> What to produce
Each line below needs to be duplicated without alteration.

Exercise materials below:

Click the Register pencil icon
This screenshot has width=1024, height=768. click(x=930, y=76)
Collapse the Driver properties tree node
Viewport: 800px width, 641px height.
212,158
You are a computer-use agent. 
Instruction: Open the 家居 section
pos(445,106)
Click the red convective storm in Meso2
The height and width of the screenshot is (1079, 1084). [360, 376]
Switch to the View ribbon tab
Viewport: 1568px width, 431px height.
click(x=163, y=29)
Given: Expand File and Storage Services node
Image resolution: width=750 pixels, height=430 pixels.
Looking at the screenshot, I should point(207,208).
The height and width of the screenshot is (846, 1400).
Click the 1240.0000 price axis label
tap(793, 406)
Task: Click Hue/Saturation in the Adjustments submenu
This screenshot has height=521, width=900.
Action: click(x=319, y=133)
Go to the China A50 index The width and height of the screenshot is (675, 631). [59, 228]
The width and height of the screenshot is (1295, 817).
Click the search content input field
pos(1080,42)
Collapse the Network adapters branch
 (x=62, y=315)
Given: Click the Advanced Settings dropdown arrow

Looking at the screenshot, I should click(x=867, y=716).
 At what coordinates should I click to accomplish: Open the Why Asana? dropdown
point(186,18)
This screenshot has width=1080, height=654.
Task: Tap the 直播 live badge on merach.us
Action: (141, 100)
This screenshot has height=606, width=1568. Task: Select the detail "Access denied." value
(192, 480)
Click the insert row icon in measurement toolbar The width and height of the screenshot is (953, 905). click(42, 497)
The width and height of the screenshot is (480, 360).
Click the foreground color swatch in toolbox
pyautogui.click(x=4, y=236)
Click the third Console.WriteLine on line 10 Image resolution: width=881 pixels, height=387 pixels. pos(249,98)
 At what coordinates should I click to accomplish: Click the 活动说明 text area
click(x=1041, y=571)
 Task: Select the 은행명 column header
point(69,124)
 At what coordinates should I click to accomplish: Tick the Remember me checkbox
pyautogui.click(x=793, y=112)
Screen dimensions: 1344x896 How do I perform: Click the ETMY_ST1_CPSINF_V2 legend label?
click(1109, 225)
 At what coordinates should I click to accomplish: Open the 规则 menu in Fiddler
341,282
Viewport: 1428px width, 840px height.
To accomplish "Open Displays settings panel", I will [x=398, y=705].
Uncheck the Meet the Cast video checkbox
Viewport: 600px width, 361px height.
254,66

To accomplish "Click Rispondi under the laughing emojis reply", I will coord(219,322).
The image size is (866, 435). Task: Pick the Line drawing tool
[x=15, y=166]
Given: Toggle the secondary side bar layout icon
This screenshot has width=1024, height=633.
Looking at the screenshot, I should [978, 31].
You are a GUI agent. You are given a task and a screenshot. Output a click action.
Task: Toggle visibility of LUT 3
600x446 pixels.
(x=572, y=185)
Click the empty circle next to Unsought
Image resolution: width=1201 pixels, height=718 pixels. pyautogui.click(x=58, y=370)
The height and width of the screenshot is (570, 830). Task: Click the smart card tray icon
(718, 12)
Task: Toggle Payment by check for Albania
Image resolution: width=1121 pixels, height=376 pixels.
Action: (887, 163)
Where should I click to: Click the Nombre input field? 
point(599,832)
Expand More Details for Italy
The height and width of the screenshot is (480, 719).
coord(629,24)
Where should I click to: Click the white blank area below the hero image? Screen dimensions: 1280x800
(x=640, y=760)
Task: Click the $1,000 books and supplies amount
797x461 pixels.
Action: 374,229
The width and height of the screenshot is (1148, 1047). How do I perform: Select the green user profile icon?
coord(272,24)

End of Exercise materials.

> Answer area
Click the Register pencil icon
This screenshot has width=1024, height=768. click(x=930, y=76)
Collapse the Driver properties tree node
Viewport: 800px width, 641px height.
212,158
You are a computer-use agent. 
Instruction: Open the 家居 section
pos(445,106)
Click the red convective storm in Meso2
The height and width of the screenshot is (1079, 1084). [360, 376]
Switch to the View ribbon tab
Viewport: 1568px width, 431px height.
click(x=163, y=29)
Given: Expand File and Storage Services node
Image resolution: width=750 pixels, height=430 pixels.
Looking at the screenshot, I should point(207,208).
The height and width of the screenshot is (846, 1400).
Click the 1240.0000 price axis label
tap(793, 406)
Task: Click Hue/Saturation in the Adjustments submenu
This screenshot has height=521, width=900.
Action: click(x=319, y=133)
Go to the China A50 index The width and height of the screenshot is (675, 631). [59, 228]
The width and height of the screenshot is (1295, 817).
Click the search content input field
pos(1080,42)
Collapse the Network adapters branch
 (x=62, y=315)
Given: Click the Advanced Settings dropdown arrow

Looking at the screenshot, I should click(x=867, y=716).
 At what coordinates should I click to accomplish: Open the Why Asana? dropdown
point(186,18)
This screenshot has width=1080, height=654.
Task: Tap the 直播 live badge on merach.us
Action: (141, 100)
This screenshot has height=606, width=1568. Task: Select the detail "Access denied." value
(192, 480)
Click the insert row icon in measurement toolbar The width and height of the screenshot is (953, 905). click(42, 497)
The width and height of the screenshot is (480, 360).
Click the foreground color swatch in toolbox
pyautogui.click(x=4, y=236)
Click the third Console.WriteLine on line 10 Image resolution: width=881 pixels, height=387 pixels. pos(249,98)
 At what coordinates should I click to accomplish: Click the 活动说明 text area
click(x=1041, y=571)
 Task: Select the 은행명 column header
point(69,124)
 At what coordinates should I click to accomplish: Tick the Remember me checkbox
pyautogui.click(x=793, y=112)
Screen dimensions: 1344x896 How do I perform: Click the ETMY_ST1_CPSINF_V2 legend label?
click(1109, 225)
 At what coordinates should I click to accomplish: Open the 规则 menu in Fiddler
341,282
Viewport: 1428px width, 840px height.
To accomplish "Open Displays settings panel", I will [x=398, y=705].
Uncheck the Meet the Cast video checkbox
Viewport: 600px width, 361px height.
254,66

To accomplish "Click Rispondi under the laughing emojis reply", I will coord(219,322).
The image size is (866, 435). Task: Pick the Line drawing tool
[x=15, y=166]
Given: Toggle the secondary side bar layout icon
This screenshot has width=1024, height=633.
Looking at the screenshot, I should [978, 31].
You are a GUI agent. You are given a task and a screenshot. Output a click action.
Task: Toggle visibility of LUT 3
600x446 pixels.
(x=572, y=185)
Click the empty circle next to Unsought
Image resolution: width=1201 pixels, height=718 pixels. pyautogui.click(x=58, y=370)
The height and width of the screenshot is (570, 830). Task: Click the smart card tray icon
(718, 12)
Task: Toggle Payment by check for Albania
Image resolution: width=1121 pixels, height=376 pixels.
Action: (887, 163)
Where should I click to: Click the Nombre input field? 
point(599,832)
Expand More Details for Italy
The height and width of the screenshot is (480, 719).
coord(629,24)
Where should I click to: Click the white blank area below the hero image? Screen dimensions: 1280x800
(x=640, y=760)
Task: Click the $1,000 books and supplies amount
797x461 pixels.
Action: 374,229
The width and height of the screenshot is (1148, 1047). How do I perform: Select the green user profile icon?
coord(272,24)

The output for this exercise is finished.